Gençlik kotası olduğu halde durum bu…

Bir de kota olmasa ne olurdu ki?

Neyse…

65 yaş bir çizgi…

Yaşı üzerinde olanlar “risk gurubu” sayılıyor.

Salgın nedeniyle yaşamını yitirenlerin büyük bölümü de bu guruptan…

Seyahat etmeleri izne bağlı… Ayrıca dışarıda olma süreleri saat 20.00’de sona eriyor.

Kurultayda ısrar edenlere sormak gerek…

Bu delegelerin kurultaya katılımı nasıl sağlanacak?

Haydi “özel izinle sağlandı” diyelim… “Risk gurubu” olarak tanımlanan bu insanlar büyük tehlikeden nasıl uzak tutulacak?

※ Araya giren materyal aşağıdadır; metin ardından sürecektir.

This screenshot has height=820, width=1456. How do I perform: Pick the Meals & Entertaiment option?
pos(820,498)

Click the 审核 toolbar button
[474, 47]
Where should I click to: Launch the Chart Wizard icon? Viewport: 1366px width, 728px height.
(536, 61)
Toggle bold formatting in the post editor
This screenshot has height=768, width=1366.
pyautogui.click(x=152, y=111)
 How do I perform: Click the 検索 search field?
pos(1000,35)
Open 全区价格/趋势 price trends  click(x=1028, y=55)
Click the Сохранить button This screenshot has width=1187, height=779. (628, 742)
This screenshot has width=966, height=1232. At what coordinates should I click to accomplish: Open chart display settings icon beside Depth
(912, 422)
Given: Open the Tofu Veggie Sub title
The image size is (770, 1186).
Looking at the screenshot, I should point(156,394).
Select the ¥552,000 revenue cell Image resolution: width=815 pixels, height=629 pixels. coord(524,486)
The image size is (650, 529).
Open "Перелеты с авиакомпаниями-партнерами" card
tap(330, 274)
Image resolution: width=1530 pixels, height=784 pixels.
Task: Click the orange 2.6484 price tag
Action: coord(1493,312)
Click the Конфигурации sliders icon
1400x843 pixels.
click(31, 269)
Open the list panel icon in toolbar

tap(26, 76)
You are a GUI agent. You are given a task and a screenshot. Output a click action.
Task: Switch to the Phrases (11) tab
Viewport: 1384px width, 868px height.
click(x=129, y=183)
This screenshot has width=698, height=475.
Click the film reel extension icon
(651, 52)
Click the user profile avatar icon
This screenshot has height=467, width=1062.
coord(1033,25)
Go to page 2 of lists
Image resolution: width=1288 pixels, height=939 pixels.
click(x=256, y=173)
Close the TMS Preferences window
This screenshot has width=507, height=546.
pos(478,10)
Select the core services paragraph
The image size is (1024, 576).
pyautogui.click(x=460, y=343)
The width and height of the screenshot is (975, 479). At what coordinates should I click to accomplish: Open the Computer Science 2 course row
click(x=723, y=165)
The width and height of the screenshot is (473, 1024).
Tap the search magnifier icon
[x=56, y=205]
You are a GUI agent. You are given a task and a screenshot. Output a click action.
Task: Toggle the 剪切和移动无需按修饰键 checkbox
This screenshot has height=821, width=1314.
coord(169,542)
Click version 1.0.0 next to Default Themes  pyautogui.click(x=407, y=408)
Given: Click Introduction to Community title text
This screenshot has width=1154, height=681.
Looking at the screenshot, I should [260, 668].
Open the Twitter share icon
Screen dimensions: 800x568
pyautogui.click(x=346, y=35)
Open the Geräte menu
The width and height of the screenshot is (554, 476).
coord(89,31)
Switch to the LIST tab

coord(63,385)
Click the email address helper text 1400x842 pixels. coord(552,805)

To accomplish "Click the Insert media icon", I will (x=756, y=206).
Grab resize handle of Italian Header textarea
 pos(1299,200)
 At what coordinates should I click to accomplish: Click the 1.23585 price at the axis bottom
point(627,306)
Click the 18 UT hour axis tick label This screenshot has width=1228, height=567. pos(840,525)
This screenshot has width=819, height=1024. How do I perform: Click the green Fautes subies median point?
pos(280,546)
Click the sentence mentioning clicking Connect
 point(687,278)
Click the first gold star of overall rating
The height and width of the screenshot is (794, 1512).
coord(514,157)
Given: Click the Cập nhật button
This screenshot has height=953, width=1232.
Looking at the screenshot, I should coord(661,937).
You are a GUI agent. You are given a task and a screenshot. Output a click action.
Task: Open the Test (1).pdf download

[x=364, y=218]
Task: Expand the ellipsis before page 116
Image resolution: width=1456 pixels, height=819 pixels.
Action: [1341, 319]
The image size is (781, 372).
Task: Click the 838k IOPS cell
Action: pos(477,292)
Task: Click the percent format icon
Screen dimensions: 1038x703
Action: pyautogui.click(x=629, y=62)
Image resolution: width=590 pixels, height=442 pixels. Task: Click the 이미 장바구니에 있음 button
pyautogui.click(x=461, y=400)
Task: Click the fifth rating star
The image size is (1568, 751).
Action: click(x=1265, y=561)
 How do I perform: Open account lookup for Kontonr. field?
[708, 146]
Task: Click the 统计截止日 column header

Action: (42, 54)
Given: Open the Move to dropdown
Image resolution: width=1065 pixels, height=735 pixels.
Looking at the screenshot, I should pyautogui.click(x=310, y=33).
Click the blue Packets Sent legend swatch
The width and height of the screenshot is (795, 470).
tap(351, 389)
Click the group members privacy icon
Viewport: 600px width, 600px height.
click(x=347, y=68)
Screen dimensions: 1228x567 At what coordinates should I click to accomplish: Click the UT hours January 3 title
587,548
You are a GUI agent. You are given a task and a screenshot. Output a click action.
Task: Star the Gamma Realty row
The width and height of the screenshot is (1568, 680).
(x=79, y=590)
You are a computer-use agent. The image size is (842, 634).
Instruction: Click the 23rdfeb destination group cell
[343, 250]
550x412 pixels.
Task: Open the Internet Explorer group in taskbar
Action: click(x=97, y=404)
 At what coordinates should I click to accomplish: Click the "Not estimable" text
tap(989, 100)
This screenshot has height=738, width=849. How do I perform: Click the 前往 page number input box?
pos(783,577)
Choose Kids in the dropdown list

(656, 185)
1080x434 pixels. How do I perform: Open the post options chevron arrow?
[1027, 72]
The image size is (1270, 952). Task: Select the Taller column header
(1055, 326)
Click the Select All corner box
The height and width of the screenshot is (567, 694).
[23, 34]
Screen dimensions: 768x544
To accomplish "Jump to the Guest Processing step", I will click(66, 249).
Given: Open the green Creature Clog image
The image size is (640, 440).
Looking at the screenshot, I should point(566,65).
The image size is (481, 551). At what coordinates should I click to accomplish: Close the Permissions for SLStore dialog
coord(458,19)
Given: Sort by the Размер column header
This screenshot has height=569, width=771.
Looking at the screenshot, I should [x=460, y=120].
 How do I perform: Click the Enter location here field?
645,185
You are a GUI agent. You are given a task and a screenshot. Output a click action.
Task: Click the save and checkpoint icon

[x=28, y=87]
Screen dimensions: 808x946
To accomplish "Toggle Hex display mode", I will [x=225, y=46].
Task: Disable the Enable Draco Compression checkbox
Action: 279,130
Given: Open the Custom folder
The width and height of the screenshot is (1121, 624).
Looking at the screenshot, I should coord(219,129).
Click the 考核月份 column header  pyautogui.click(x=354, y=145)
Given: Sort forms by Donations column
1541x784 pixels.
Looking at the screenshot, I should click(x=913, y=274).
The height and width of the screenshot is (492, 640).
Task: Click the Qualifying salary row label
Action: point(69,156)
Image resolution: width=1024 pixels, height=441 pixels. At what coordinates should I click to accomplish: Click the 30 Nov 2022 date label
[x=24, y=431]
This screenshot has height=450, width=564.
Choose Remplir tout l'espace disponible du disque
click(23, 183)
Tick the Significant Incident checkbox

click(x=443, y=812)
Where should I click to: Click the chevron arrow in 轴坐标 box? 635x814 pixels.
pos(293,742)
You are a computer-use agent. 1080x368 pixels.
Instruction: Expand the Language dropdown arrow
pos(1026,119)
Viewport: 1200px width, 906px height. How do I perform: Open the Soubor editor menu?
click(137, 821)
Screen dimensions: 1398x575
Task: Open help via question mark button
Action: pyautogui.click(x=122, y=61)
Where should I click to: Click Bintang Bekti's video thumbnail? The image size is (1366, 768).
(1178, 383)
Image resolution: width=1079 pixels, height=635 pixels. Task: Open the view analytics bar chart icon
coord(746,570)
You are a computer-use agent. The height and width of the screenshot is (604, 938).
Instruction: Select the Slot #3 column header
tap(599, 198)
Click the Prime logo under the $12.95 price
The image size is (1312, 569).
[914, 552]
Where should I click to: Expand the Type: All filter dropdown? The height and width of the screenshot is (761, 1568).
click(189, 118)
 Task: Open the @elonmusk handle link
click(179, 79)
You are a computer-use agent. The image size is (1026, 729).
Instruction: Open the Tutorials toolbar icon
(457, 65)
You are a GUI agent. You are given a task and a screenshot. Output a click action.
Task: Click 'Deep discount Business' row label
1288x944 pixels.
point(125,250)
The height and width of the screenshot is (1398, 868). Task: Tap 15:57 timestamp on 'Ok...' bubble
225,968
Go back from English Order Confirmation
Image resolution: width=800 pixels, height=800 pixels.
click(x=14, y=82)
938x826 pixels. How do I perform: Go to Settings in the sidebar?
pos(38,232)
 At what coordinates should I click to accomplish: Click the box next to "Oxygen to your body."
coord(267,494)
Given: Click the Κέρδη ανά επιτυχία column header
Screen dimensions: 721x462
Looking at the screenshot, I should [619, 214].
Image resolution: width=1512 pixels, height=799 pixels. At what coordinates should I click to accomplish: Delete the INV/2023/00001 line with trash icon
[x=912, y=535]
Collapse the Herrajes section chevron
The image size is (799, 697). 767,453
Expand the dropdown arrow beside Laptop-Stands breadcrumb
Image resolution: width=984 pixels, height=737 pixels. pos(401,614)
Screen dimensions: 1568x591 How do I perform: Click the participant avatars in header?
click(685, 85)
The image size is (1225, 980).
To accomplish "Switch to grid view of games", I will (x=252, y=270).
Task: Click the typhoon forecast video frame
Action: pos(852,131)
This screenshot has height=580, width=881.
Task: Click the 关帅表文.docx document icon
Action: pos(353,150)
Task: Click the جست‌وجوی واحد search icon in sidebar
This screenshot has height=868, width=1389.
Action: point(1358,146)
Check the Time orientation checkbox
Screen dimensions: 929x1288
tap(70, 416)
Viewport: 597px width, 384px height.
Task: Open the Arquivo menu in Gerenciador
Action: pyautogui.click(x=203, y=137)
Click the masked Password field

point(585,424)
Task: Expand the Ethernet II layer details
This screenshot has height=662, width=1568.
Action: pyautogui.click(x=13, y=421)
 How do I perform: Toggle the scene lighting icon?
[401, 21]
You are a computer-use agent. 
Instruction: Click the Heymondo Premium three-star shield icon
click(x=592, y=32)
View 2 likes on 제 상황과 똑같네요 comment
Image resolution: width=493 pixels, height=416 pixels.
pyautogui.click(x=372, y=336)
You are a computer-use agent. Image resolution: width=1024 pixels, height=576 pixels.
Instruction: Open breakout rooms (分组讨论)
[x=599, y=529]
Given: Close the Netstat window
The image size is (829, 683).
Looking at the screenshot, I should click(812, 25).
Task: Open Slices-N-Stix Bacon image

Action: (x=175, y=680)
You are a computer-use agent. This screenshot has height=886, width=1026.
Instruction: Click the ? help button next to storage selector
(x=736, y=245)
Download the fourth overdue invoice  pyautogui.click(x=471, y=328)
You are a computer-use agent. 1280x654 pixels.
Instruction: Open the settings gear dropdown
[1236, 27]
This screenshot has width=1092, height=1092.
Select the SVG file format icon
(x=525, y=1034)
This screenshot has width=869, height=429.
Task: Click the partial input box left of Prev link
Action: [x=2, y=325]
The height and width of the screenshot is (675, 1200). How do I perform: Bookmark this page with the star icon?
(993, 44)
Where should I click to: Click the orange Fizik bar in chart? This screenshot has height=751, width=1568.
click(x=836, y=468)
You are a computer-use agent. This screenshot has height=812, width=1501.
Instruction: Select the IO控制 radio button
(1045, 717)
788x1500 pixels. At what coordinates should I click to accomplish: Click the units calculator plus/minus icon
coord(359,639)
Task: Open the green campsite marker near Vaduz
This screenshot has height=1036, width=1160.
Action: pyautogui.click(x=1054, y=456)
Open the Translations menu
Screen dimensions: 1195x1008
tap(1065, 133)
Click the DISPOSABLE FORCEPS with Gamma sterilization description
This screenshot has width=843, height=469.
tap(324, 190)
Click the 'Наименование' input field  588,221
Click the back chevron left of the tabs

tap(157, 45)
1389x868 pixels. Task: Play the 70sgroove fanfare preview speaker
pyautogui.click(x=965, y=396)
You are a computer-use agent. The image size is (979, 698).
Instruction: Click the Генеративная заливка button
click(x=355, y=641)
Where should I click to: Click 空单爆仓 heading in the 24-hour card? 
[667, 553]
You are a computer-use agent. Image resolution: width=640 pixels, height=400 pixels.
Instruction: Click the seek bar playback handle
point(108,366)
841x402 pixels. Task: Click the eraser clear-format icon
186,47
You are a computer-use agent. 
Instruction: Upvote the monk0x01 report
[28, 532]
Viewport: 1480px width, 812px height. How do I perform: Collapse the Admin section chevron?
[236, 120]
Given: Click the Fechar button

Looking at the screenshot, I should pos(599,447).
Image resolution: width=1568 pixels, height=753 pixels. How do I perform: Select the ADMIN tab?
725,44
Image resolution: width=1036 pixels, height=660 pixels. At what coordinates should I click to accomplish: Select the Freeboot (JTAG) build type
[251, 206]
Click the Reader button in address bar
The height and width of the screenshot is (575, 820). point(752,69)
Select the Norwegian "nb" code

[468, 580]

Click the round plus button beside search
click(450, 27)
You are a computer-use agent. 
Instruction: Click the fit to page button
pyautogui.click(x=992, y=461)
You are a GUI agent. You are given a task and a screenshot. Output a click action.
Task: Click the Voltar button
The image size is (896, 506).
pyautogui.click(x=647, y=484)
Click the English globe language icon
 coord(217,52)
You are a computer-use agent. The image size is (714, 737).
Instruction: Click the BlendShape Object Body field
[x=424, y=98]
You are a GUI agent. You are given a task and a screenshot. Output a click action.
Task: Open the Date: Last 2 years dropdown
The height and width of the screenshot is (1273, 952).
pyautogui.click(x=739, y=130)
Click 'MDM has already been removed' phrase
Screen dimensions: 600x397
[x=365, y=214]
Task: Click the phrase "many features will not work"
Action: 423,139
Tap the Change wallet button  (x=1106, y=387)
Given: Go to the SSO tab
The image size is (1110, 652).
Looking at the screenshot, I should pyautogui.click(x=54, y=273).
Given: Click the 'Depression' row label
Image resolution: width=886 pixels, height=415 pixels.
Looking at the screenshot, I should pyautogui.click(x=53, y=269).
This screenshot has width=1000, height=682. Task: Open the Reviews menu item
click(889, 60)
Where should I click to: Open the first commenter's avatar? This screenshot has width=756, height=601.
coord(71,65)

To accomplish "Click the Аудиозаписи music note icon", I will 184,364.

Bu sorulara verilmiş bir yanıt yok.

Genel merkez yöneticileri tarafından umursanmayan tehlike karşısında 65 yaş üstündeki delegeler ne yapar?

Örneğin Büyükşehir Belediye Başkanı Yılmaz Büyükerşen…

Ortada ciddi bir risk varken, Ankara’ya gidip o kalabalığın arasına katılır mı?

Neden katılsın?

Ne düşündüğünü bilemeyiz ama katılacağını hiç zannetmiyoruz.

Parti üyelerine kapalı olan kurultayda delegelerin bile sağlıklı katılımı için gerekli koşullar oluşmamış durumda…

Böylesi bir kurultay “iktidar kurultayı” olamayacağı gibi tartışılan bir kurultay olur.